### Dataset excerpts
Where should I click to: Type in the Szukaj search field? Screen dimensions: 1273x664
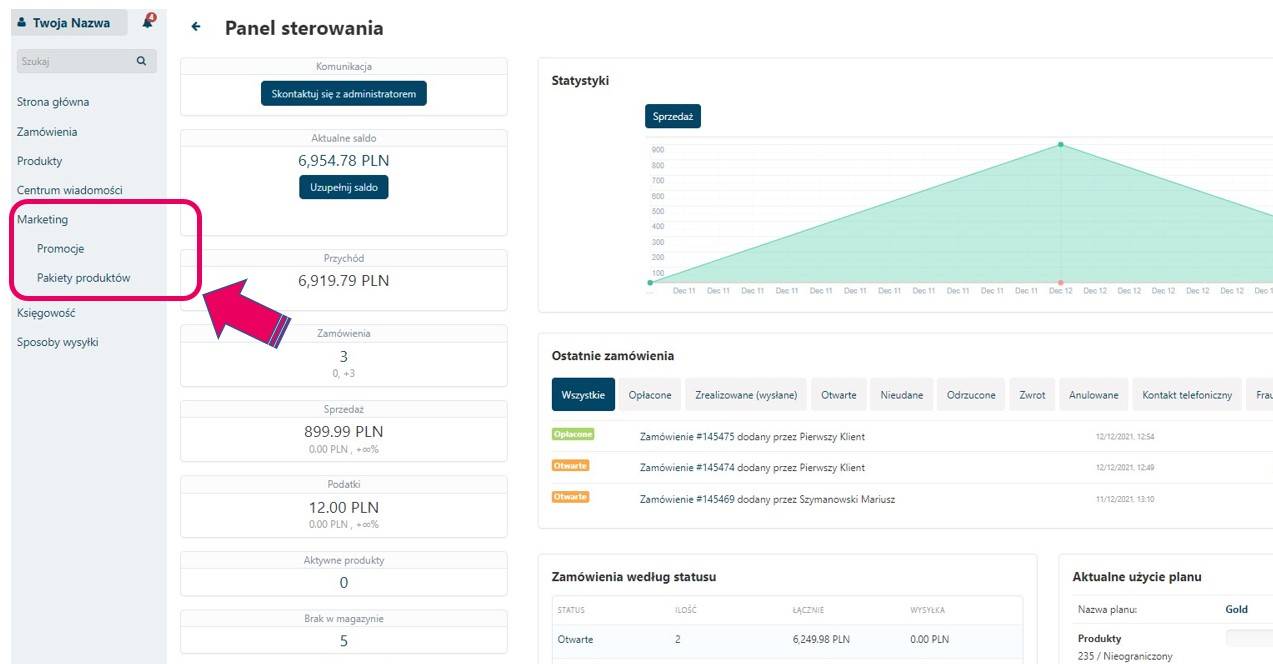75,61
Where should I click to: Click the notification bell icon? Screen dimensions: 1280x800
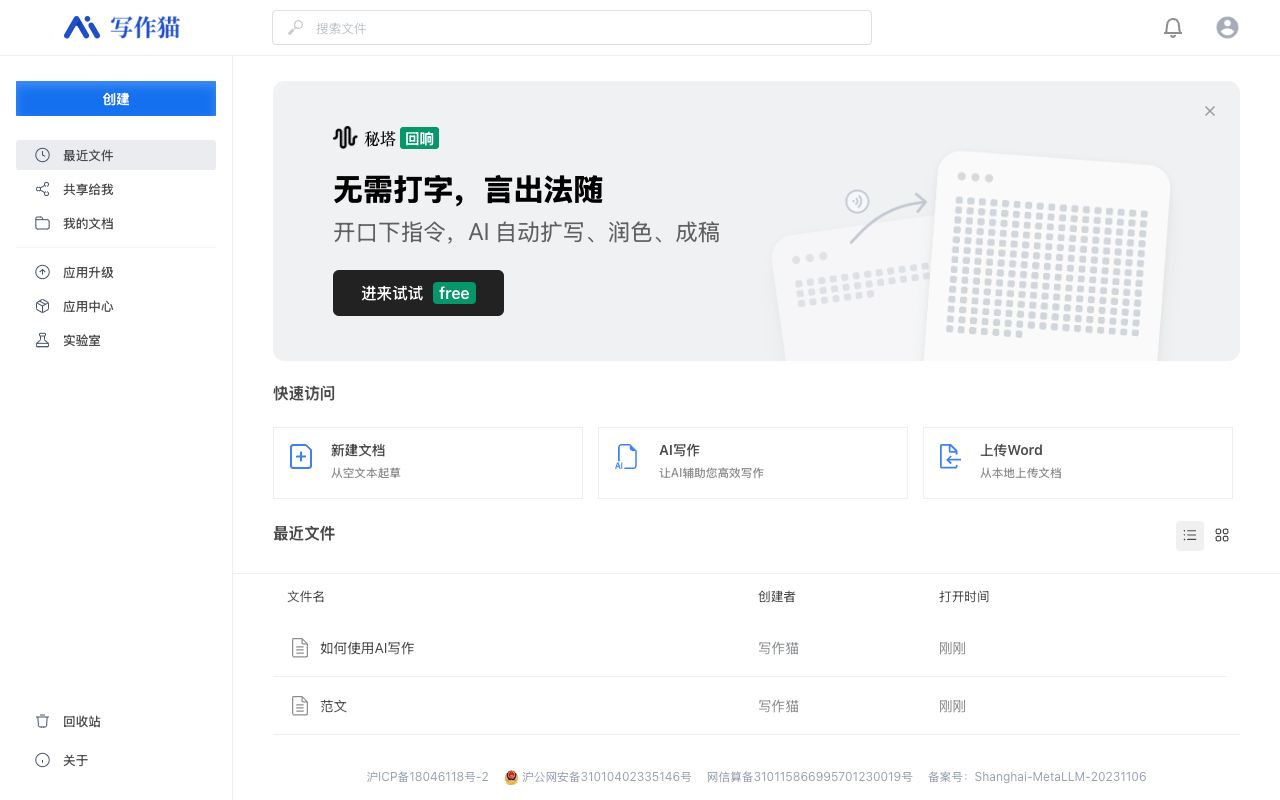click(x=1173, y=28)
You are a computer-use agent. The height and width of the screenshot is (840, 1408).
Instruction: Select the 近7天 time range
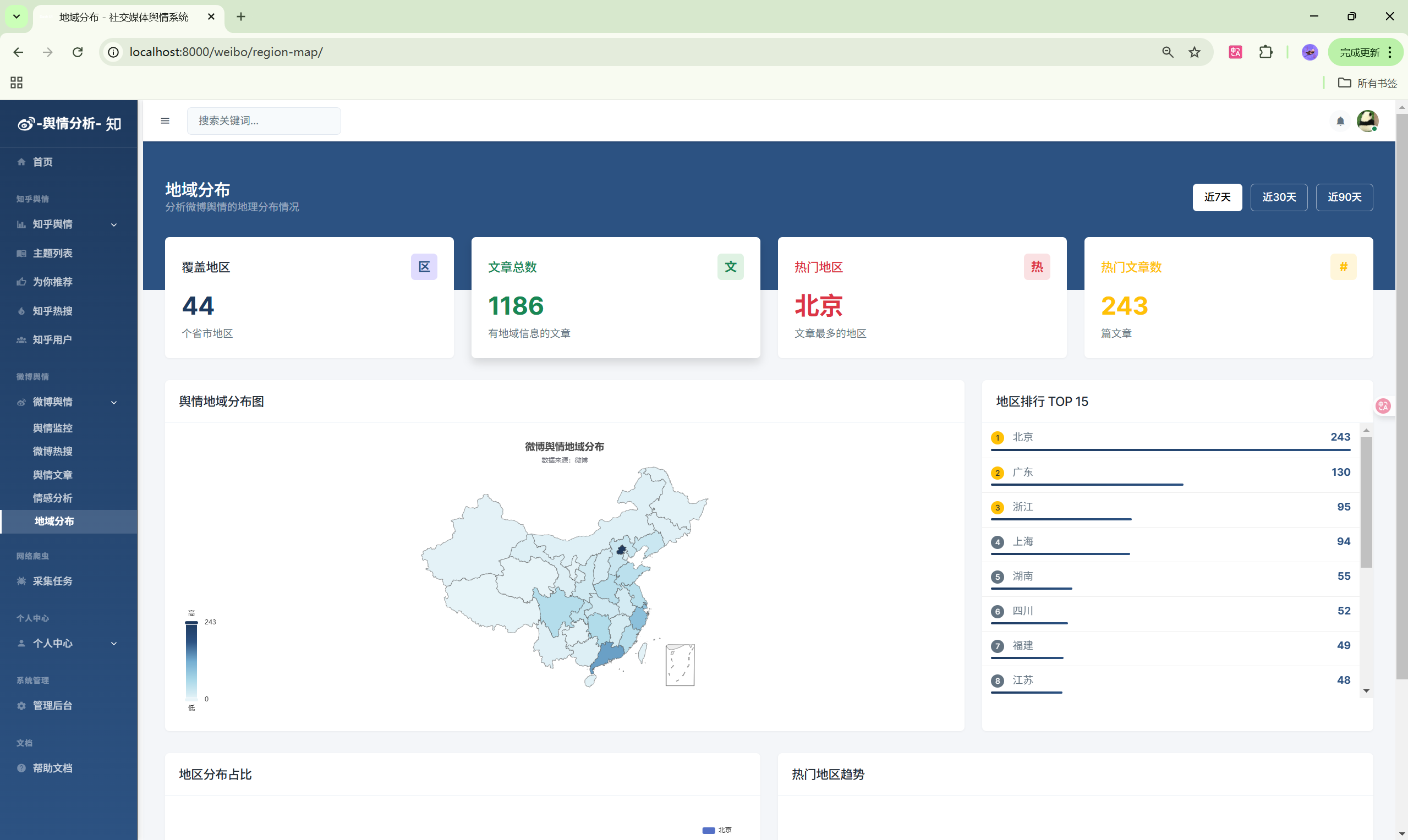pyautogui.click(x=1217, y=197)
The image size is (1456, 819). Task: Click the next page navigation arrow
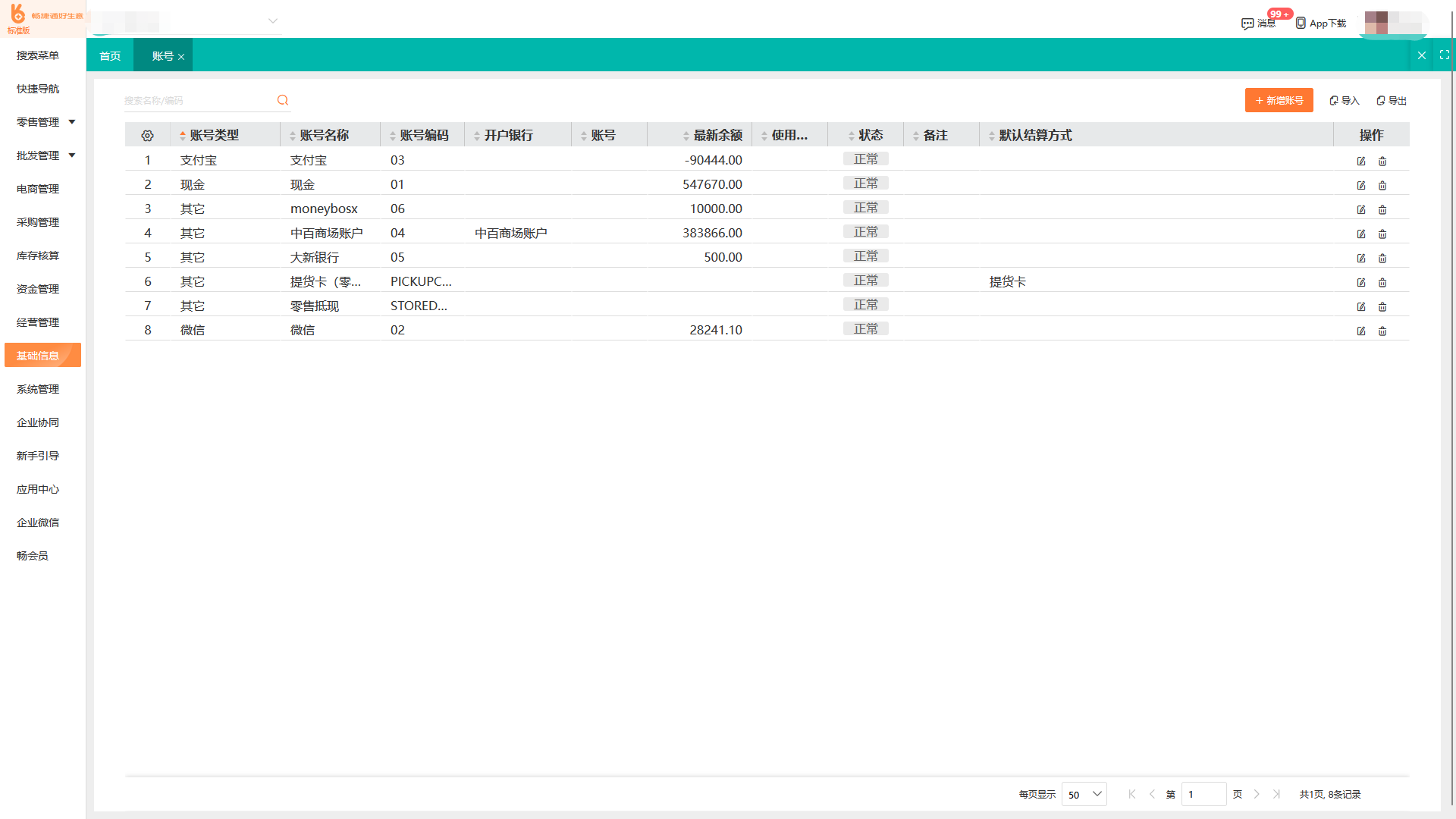coord(1256,794)
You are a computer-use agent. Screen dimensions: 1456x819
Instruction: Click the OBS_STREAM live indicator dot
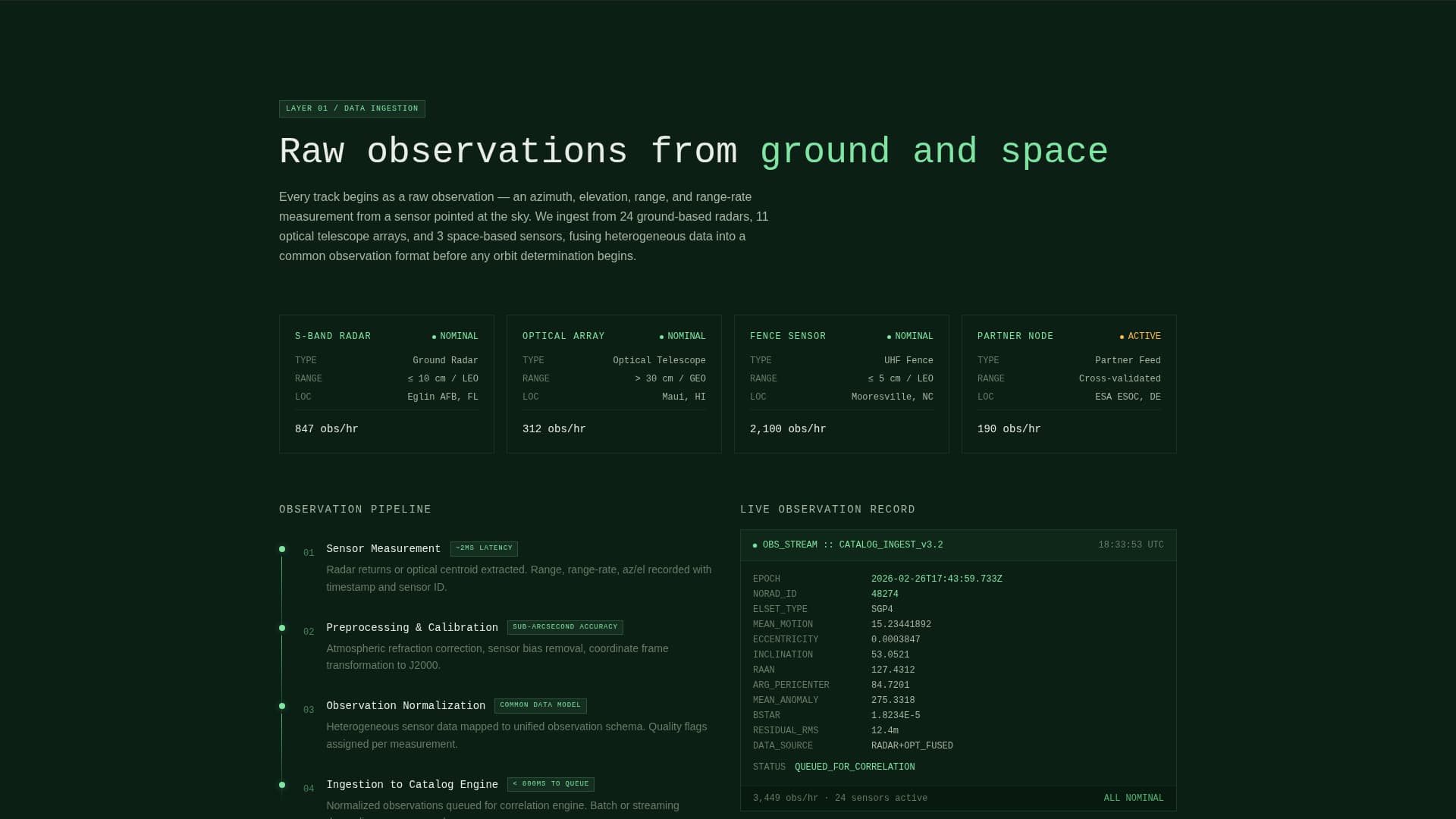tap(755, 544)
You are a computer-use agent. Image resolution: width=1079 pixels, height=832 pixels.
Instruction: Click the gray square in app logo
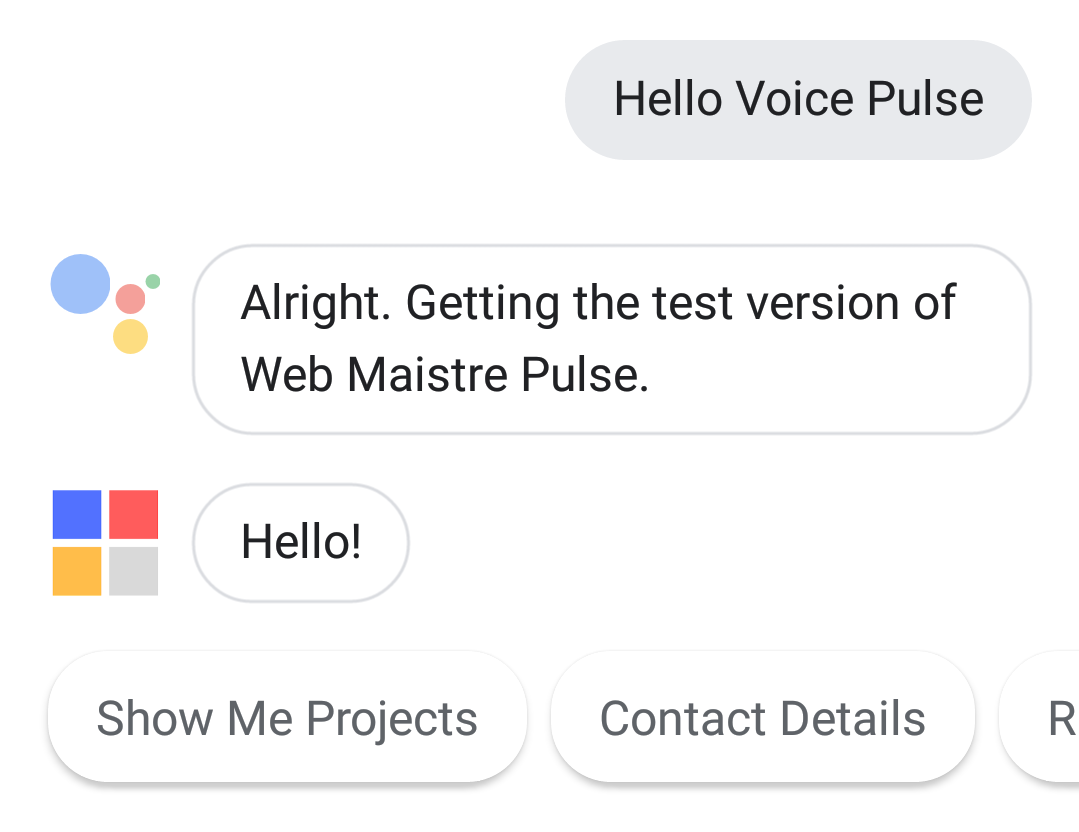pos(133,570)
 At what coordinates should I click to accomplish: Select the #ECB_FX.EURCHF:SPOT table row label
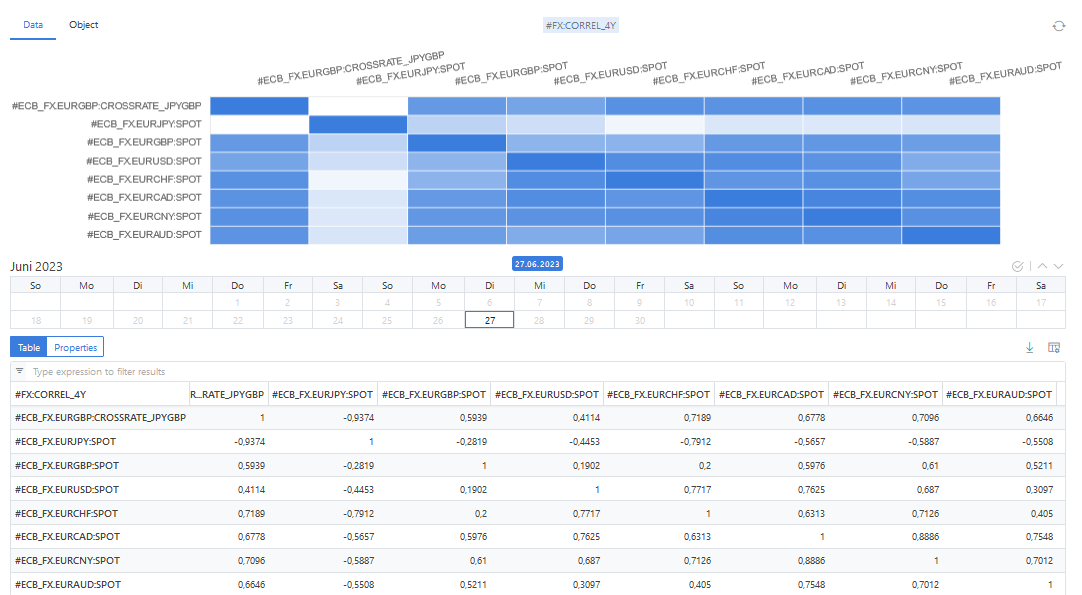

### Task to carry out
Reproduce all of the lines above, each request included, and add 25 to every coordinate value in the answers. Omit the pictures.

### Written solution
Where should I click to: Type in the Szukaj search field? Screen dimensions: 1273x664
100,86
Where should I click to: Click the notification bell icon? Screen dimensions: 1280x800
click(x=1198, y=53)
You are a computer-use agent. The height and width of the screenshot is (840, 1408).
Instruction: Select the 近7天 time range
pyautogui.click(x=1242, y=222)
The image size is (1456, 819). Task: Click the next page navigation arrow
coord(1281,819)
You are a computer-use agent. Screen dimensions: 1456x819
Instruction: Click the OBS_STREAM live indicator dot
tap(780, 569)
You are a computer-use agent. Image resolution: width=1079 pixels, height=832 pixels.
Instruction: Click the gray square in app logo
pos(158,595)
 At what coordinates should I click to accomplish: Select the #ECB_FX.EURCHF:SPOT table row label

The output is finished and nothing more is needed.